Fava beans aren't afraid to give you a hard time -- what other vegetable needs to be shelled twice? But they're worth it. Their intensely green pods are used in spring dishes all over the Mediterranean world, from Italy (in the spring stew la vignarola) to Iran (blanched and tossed with angelica). FOOD52er innoabrd's Besara -- think of it as Egyptian hummus -- is another classic preparation.

As you blanch and peel your fava beans to tender perfection, here's more about them, both inside and out.

1. Triplets or Duedecuplets: Depending on variety, each fava bean pod holds between 3 and 12 nestled-together beans. To get inside, "string" the pods like you would a snap pea, by snapping off the stem and pulling down across the pod.

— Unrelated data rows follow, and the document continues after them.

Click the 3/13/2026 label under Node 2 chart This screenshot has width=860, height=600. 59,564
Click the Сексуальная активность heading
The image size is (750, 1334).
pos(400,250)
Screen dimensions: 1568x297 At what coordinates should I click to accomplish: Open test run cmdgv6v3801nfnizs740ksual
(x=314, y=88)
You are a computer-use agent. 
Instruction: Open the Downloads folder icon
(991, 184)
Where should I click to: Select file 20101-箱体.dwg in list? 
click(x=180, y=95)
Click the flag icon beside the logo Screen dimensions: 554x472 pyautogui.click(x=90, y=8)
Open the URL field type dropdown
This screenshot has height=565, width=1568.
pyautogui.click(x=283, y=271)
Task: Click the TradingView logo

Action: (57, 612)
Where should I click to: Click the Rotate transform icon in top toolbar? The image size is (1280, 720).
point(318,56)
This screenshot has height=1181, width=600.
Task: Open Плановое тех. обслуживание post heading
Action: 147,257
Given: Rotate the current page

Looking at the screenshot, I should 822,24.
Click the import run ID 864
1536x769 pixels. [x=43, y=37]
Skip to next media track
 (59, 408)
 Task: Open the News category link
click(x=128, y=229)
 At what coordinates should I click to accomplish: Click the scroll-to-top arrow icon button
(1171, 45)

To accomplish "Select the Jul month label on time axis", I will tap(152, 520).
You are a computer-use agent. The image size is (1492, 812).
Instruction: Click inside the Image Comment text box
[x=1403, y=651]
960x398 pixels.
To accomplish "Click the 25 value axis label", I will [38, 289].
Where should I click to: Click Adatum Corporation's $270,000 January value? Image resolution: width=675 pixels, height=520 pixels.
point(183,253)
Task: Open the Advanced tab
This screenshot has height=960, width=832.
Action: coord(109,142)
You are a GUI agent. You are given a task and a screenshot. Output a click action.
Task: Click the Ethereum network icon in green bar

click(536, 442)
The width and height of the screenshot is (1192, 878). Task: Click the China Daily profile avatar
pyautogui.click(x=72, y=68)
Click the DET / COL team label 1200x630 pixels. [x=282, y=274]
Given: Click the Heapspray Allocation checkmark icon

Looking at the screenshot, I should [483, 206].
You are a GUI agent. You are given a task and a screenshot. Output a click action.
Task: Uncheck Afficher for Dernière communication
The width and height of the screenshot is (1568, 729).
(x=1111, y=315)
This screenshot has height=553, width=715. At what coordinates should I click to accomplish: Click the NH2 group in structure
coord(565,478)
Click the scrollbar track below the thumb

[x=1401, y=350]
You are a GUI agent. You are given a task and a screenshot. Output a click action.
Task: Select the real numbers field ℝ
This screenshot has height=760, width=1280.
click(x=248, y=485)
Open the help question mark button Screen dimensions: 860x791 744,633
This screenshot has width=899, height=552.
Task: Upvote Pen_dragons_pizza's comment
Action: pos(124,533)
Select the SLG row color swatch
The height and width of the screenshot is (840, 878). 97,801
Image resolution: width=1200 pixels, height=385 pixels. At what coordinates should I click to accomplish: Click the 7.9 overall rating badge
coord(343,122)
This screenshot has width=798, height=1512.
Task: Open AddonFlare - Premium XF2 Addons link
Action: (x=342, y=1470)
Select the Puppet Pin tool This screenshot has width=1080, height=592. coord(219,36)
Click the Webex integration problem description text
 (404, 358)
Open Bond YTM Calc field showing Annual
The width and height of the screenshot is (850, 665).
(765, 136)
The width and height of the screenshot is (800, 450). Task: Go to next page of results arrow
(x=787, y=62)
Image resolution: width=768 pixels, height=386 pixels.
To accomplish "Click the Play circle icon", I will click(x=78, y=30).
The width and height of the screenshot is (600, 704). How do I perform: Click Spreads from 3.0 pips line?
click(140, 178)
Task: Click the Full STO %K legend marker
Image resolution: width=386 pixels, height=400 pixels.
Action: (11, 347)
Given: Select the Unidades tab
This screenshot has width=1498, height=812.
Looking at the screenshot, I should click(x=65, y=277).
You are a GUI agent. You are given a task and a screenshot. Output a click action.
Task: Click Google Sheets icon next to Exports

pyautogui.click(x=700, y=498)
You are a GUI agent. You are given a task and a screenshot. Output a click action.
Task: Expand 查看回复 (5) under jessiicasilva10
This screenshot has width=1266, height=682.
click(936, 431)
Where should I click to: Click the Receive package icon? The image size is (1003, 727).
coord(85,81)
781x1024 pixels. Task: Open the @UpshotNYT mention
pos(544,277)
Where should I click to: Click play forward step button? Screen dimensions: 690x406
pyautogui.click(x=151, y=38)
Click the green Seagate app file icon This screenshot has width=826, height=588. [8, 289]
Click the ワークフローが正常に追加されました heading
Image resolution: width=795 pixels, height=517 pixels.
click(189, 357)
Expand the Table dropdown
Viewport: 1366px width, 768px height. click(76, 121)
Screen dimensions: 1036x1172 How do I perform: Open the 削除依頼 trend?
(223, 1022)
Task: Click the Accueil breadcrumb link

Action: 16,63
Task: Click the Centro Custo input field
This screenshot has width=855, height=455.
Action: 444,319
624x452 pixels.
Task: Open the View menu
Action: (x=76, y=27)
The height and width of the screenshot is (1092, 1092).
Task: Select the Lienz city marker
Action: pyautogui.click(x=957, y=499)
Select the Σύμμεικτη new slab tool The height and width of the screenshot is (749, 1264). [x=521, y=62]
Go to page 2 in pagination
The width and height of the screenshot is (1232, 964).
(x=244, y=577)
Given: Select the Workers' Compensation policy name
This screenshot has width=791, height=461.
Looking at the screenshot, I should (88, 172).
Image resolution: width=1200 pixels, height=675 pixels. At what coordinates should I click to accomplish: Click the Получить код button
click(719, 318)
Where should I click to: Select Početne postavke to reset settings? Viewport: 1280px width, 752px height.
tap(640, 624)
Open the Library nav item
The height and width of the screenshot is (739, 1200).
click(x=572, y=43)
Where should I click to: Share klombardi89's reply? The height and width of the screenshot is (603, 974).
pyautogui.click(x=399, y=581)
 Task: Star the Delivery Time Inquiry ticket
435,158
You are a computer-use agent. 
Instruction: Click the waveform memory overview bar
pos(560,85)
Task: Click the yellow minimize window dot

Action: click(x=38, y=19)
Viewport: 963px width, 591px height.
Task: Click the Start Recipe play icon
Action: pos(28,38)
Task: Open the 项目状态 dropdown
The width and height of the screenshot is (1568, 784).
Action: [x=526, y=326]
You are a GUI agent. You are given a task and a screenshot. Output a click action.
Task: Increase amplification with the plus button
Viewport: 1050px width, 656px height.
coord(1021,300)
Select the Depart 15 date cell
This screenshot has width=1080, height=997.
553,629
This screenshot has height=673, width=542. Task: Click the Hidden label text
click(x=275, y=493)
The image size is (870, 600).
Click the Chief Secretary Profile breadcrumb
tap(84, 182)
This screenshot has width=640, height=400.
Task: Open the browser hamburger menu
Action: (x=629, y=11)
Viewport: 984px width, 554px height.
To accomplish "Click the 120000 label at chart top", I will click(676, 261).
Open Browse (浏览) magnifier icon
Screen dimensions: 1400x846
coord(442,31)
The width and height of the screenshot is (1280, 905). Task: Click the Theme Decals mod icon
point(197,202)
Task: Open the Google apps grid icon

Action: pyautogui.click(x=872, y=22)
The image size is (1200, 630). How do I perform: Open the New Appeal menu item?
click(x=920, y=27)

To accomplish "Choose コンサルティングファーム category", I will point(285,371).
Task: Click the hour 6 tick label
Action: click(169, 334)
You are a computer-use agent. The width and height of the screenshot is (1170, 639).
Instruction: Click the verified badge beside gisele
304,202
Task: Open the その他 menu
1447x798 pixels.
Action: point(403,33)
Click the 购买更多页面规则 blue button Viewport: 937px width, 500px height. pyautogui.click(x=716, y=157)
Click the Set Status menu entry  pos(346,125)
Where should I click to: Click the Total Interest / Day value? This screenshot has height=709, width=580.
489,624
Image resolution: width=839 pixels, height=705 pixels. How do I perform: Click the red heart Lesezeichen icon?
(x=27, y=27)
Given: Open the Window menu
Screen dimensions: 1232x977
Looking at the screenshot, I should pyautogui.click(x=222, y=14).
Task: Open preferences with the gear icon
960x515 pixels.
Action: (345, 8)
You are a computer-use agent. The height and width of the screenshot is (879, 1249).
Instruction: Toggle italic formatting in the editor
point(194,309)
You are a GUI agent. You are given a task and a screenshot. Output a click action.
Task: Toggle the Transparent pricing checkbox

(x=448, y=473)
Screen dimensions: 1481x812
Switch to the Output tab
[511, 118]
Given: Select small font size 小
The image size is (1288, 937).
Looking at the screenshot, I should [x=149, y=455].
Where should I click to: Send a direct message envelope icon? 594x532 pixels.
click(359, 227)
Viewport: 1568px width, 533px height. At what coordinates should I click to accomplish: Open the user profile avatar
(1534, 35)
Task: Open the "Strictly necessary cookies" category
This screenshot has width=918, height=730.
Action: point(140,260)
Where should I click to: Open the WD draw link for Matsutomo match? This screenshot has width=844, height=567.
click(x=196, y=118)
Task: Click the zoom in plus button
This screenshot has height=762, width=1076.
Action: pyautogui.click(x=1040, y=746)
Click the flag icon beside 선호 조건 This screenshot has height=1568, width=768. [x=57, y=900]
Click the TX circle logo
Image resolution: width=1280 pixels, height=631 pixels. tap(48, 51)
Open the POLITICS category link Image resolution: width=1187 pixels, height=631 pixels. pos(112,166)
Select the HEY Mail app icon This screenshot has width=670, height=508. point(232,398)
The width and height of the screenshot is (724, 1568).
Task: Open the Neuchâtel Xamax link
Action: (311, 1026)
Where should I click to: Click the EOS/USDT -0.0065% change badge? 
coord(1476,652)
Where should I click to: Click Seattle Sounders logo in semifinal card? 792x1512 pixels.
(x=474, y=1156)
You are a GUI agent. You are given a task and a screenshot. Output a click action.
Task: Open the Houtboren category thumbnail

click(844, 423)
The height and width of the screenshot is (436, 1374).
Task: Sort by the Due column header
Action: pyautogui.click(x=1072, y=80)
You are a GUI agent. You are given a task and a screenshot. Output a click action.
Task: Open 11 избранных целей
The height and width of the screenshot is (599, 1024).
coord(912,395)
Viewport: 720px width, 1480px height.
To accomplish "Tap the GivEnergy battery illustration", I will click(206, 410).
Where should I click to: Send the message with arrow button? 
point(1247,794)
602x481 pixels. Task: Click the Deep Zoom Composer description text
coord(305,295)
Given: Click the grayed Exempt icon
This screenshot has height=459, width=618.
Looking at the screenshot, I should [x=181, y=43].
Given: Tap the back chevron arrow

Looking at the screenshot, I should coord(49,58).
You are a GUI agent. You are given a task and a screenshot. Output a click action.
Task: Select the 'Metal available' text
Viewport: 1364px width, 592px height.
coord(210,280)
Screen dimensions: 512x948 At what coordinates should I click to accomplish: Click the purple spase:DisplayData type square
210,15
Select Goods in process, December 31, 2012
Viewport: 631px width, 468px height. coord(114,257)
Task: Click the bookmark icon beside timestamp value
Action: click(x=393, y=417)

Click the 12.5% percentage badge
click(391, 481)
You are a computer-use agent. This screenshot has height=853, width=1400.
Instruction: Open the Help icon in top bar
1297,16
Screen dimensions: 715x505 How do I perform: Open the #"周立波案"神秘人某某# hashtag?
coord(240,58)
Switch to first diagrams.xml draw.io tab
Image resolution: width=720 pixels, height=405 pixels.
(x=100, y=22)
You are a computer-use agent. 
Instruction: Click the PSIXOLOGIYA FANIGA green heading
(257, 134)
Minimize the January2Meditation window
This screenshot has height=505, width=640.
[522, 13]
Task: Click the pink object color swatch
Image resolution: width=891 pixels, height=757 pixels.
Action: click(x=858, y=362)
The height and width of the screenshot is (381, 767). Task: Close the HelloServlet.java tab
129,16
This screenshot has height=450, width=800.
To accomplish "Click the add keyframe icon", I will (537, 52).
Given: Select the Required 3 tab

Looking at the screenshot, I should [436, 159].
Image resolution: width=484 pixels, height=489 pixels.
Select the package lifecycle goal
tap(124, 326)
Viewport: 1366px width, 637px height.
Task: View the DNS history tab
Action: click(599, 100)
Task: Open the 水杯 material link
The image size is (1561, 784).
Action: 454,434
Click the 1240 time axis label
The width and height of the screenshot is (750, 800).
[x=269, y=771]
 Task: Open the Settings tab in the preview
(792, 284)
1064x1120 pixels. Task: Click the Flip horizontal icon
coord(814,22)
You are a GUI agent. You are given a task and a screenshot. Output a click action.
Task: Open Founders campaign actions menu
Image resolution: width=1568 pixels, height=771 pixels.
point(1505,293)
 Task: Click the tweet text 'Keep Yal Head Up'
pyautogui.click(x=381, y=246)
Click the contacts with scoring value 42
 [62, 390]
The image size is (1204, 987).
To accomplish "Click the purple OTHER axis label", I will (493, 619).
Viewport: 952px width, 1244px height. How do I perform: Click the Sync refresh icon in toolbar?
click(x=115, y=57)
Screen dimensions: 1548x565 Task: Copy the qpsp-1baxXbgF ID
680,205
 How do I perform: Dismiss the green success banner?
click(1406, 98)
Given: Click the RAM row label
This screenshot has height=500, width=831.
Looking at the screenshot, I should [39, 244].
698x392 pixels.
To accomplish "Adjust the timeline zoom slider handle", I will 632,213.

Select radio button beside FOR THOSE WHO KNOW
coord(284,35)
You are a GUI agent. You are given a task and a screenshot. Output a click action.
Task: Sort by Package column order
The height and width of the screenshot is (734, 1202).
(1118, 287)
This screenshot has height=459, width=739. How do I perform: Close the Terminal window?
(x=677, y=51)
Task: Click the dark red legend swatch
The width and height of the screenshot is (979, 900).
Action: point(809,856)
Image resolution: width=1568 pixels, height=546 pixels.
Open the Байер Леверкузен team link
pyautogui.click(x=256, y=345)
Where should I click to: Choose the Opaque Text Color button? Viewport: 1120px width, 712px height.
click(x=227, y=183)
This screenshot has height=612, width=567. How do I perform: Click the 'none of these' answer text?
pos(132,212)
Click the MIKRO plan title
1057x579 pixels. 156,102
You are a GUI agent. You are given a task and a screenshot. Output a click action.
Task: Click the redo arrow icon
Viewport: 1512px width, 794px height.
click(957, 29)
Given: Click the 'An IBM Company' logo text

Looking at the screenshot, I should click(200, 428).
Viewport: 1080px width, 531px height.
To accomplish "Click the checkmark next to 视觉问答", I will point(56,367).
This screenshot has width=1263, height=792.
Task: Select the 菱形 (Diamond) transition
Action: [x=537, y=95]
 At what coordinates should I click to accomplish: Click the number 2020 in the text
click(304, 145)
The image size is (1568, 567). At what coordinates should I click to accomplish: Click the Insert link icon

2. Easy Being Green: The outer shell of a fava bean should be velvety and smooth, and evenly green. Look for pods with the stem end attached -- that's a good sign that they were picked at full maturity, rather than being clipped from the branch. You may see black spots on some fava bean pods which, according to the University of California Specialty and Minor Crops Handbook, is caused by fungus brought about by wet growing seasons. Don't sweat it -- the  beans inside are perfectly healthy.

3. Buying by Touch: At market, feel for firm fava bean pods with even spacing. Loose pods indicate that the beans aren't fully mature, or that they fell victim to aphids!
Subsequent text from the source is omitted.